## TASK DESCRIPTION
Can you carry on the article about balance billing in California, picking up right after its last sentence, ahead of the material that follows it?

## PASSAGE TO READ
Is Balance Billing Legal in California?
California law limits when a provider can bill you beyond what insurance pays. Understand your consumer rights and the proper way to address an unexpected medical charge.
California law limits when a provider can bill you beyond what insurance pays. Understand your consumer rights and the proper way to address an unexpected medical charge.
Balance billing occurs when a healthcare provider bills a patient for the difference between the provider’s total charge for a service and the amount the patient’s insurance plan has paid. This practice can result in unexpected and substantial costs for individuals receiving medical care. California has specific laws and regulations in place that address balance billing, aiming to protect consumers from these surprise charges.
California law provides significant protections against balance billing, particularly in situations where patients have little control over their provider choices. For emergency services, balance billing is generally prohibited, regardless of whether the hospital or facility is in the patient’s insurance network. This protection ensures that individuals seeking urgent care are not burdened with unexpected out-of-network charges.
State law, specifically Assembly Bill (AB) 72, extends these protections to non-emergency services. If a patient receives care at an in-network facility, such as a hospital, laboratory, or imaging center, but is unknowingly treated by an out-of-network provider, balance billing is typically illegal. This often applies to services from providers like anesthesiologists or radiologists who may not be contracted with the patient’s health plan, even within an in-network facility.
Under AB 72, patients are only responsible for their in-network cost-sharing amounts, which include co-pays, co-insurance, or deductibles. The law ensures that patients are not charged more than they would pay for an in-network doctor in these circumstances. The federal No Surprises Act, effective January 1, 2022, further reinforces these protections nationwide, aligning with and often deferring to California’s existing state laws.
Balance billing may be permissible in specific, limited circumstances, primarily when a patient knowingly chooses to receive non-emergency care from an out-of-network provider at an out-of-network facility. This scenario differs from situations where a patient inadvertently receives care from an out-of-network provider at an in-network facility. Strict requirements must be met for balance billing to be legal in these instances.
The out-of-network provider must furnish the patient with a clear, written notice of their out-of-network status and a good faith estimate of the charges for the planned services. This notice and estimate must be provided at least 72 hours before the scheduled care. The patient must then explicitly sign a consent form, voluntarily waiving their balance billing protections.

## MATERIAL PROVIDED
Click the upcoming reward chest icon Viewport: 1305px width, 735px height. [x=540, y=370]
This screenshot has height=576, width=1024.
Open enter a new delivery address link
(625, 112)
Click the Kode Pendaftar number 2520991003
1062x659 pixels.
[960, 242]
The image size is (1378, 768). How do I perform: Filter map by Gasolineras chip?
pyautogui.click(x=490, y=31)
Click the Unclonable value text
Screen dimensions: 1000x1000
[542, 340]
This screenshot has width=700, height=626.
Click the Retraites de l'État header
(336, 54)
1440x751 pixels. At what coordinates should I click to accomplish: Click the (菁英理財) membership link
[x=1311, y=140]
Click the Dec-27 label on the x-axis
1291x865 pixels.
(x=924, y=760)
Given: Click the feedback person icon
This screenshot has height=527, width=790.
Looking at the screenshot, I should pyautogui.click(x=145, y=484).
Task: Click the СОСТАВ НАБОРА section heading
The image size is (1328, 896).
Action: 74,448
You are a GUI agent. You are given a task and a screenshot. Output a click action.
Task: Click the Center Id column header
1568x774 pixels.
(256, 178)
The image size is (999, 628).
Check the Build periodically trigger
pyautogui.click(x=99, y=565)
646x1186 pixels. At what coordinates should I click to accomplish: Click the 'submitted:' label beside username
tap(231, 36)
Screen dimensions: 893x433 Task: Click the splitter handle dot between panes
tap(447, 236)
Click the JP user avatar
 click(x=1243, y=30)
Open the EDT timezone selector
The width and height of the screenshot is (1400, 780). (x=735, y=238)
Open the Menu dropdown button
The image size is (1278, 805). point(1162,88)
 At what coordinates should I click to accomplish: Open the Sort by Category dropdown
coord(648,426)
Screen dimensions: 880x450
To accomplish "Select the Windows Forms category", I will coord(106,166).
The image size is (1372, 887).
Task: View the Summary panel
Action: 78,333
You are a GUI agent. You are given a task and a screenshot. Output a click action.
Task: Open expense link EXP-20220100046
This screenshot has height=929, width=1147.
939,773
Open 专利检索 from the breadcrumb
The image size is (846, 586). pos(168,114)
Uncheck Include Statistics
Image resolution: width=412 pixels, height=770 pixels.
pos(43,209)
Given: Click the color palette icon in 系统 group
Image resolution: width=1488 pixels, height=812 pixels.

## EXERCISE ANSWER
This consent cannot be requested for emergency services, nor can it be sought for certain ancillary services, such as laboratory or radiology services, provided at an in-network facility. Patients are never required to give up their protections from balance billing or to choose out-of-network care. They always have the option to select a provider or facility within their health plan’s network.
If you receive an unexpected medical bill, gather specific documents before taking action. Collect the medical bill from the healthcare provider. It should clearly show the services rendered, the dates of service, and the amount the provider claims is owed.
Locate the Explanation of Benefits (EOB) from your health insurance company. The EOB details what your insurance plan paid, the amount applied to your deductible, co-insurance, or co-pay, and any amount designated as your responsibility. If you signed any consent forms related to out-of-network care, ensure you have copies of these documents.
Compare the medical bill from the provider with your Explanation of Benefits (EOB) from the insurance company. Note any amounts on the bill that exceed your in-network cost-sharing as indicated on your EOB.
First, contact the provider’s billing office directly. Inform them the bill may violate California’s balance billing laws, referencing the services and dates of care. Request a review of the charges and explain your understanding of the protections.
If the provider’s office does not resolve the issue, then file a grievance or complaint with your health insurance company. Provide them with copies of the bill, your EOB, and any relevant consent forms. Your health plan must investigate and instruct the provider to cease billing if the charges are improper.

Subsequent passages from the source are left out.